Fructose-1,6-bisphosphate reduces the mortality in Candida albicans bloodstream infection and prevents the septic-induced platelet decrease.

Due to the fact that an increased number of patients have experienced bloodstream infections caused by Candida species and the high mortality of this infection, there is a need for a strategy to reduce this scenery. One possible strategy is the use of new drugs, such as fructose-1,6-bisphosphate (FBP), which is a high-energy glycolytic metabolite and has shown to have therapeutic effects in several pathological conditions such as ischemia, shock, toxic injuries, and bacterial sepsis. The aim of this manuscript was to determine the role of FBP in experimental Candida albicans bloodstream infection. We used mice that were divided into three experimental groups: sham (not induced), bloodstream infection (induced with intratracheal instillation of C. albicans) and FBP (bloodstream infection plus FBP 500 mg/kg i.p.). Blood was taken for assessment of complete hematological profile and cytokine assay (IL-6 and MCP-1). Results of the study demonstrated that mortality decreased significantly in groups that received FBP. All cytokine and hematological indexes of FBP group were similar to bloodstream infection group with exception of platelets count. FBP significantly prevented the decrease in platelets. Taken together, our results demonstrate that FBP prevented the mortality in C. albicans bloodstream infection.

Fructose-1,6-bisphosphate protects against Zymosan-induced acute lung injury in mice.

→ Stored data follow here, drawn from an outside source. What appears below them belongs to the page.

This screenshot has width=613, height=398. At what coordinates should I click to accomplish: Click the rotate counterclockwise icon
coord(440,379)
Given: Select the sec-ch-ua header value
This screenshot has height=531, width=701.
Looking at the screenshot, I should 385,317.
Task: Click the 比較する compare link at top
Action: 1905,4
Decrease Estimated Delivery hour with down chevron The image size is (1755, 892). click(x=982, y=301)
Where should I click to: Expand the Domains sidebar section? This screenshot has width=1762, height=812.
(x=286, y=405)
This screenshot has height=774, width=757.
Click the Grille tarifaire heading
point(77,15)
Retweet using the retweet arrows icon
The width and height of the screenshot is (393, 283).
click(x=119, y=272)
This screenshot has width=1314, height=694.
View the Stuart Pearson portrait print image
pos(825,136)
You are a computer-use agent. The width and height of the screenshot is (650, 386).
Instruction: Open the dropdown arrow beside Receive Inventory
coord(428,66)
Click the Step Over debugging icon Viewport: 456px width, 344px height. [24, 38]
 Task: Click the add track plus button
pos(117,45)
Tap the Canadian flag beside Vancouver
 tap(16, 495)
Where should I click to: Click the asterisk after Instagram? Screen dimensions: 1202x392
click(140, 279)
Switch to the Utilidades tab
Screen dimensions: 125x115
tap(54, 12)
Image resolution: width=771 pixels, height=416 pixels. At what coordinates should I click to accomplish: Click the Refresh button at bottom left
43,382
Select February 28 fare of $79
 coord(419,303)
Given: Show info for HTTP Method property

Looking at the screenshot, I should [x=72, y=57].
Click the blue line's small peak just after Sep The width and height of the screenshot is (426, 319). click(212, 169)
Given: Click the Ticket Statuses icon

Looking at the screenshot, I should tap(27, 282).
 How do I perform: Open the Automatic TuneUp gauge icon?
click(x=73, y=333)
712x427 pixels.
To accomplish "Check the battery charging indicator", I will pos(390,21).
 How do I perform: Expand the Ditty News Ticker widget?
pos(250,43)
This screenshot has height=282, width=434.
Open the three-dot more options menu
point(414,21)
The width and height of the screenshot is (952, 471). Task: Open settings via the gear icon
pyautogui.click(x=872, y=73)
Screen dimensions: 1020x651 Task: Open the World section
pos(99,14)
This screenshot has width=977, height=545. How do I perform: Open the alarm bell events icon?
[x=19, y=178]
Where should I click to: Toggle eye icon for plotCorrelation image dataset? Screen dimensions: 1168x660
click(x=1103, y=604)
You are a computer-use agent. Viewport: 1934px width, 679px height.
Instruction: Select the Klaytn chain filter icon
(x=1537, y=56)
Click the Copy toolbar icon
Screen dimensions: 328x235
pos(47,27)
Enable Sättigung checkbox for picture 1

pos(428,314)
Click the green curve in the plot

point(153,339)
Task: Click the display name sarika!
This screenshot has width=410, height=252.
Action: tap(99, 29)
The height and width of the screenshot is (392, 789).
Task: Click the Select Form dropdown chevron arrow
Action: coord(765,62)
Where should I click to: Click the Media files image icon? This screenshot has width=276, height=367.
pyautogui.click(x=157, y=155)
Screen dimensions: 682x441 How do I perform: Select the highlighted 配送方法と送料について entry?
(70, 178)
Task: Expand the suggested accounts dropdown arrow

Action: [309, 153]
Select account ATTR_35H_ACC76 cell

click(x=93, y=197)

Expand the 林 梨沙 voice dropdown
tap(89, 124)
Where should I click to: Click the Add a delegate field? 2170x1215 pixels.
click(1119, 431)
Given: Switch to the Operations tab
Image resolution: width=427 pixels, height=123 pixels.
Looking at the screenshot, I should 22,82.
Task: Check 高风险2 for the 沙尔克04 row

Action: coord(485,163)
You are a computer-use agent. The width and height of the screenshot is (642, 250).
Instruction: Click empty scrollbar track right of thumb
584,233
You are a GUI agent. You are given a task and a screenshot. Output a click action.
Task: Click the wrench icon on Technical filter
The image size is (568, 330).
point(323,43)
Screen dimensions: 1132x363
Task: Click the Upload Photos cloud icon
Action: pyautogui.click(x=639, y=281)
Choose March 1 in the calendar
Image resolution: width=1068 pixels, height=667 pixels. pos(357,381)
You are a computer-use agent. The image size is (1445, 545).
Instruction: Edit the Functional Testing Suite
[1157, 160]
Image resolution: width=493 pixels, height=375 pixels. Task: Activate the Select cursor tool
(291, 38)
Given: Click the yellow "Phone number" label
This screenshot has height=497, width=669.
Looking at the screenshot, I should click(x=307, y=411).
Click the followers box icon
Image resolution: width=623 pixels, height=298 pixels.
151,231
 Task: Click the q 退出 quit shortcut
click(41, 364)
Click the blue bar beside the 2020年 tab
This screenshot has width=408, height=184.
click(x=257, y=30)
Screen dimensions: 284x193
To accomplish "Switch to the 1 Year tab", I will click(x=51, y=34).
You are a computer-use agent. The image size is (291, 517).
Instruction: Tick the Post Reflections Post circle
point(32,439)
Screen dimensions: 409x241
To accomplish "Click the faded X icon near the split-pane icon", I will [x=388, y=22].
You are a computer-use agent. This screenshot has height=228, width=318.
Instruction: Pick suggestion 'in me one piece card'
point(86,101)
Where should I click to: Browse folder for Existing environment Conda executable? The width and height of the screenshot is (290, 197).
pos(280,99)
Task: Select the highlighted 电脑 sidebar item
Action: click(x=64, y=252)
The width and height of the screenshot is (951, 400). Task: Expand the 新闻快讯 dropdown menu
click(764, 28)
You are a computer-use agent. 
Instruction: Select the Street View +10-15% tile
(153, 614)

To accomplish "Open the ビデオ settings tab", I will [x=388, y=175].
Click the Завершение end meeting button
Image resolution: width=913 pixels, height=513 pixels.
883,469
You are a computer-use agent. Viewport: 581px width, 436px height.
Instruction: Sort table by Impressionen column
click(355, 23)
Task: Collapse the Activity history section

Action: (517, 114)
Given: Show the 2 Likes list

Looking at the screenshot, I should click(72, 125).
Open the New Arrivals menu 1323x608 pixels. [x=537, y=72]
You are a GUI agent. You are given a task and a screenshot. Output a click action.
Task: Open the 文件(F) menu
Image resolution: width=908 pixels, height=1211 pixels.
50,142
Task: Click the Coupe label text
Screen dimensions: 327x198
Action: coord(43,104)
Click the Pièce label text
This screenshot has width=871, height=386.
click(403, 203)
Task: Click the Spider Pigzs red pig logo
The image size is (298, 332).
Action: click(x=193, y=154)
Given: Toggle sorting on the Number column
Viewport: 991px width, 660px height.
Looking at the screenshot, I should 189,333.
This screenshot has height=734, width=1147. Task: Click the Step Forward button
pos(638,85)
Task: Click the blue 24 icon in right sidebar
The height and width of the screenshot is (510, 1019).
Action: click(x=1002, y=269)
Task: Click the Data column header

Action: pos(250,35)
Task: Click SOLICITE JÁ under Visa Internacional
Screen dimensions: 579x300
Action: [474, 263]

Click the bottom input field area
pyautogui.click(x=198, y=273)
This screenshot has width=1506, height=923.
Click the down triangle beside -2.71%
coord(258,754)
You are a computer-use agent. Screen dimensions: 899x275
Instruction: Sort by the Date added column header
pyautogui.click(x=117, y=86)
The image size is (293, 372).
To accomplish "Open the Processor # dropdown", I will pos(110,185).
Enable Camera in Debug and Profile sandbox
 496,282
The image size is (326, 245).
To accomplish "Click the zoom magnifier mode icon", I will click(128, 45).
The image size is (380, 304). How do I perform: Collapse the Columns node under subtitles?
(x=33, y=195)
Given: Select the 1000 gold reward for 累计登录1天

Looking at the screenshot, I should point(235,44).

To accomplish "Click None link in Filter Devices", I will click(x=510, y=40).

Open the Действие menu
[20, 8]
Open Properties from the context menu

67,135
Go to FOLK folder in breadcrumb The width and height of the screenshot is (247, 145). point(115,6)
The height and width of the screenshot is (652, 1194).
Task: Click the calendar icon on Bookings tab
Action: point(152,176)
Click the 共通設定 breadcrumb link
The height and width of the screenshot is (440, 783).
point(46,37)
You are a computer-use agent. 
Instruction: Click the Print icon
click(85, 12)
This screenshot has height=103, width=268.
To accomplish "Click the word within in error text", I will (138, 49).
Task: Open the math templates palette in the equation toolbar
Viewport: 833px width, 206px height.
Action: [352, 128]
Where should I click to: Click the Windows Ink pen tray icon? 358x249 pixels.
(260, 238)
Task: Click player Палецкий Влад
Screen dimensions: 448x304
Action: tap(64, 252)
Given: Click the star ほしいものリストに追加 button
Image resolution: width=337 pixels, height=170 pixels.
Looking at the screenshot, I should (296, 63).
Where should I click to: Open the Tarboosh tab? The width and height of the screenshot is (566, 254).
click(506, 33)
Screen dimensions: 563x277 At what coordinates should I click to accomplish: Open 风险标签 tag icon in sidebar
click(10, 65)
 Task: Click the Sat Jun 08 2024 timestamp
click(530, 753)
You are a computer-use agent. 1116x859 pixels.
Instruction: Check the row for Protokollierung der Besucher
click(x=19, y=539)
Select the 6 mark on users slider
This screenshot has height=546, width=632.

It has been previously showed that fructose-1,6-bisphosphate (FBP) has anti-inflammatory and immunomodulatory effects on several experimental inflammation models. However, the effects and mechanism of FBP on Zymosan-induced acute lung injury (ALI) in mice had not been tested. In this study, our aim was to assess the anti-inflammatory activities of FBP on Zymosan-induced ALI. We found that in vivo treatment with FBP (500 mg/kg i.p.) markedly decreased the nitric oxide (NO) levels in the lungs and significantly reduced bronchoalveolar lavage fluid total cell and neutrophil counts and protein exudation after Zymosan challenge. Furthermore, FBP inhibited inducible nitric oxide synthase (iNOS) activities in RAW macrophages. Meanwhile, FBP did not inhibit the cyclooxigenase 2, interleukin-6, and nuclear factor kappa B transcription. Taken together, these results suggest that FBP shows anti-inflammatory effects through inhibiting lung edema, NO, and iNOS activities.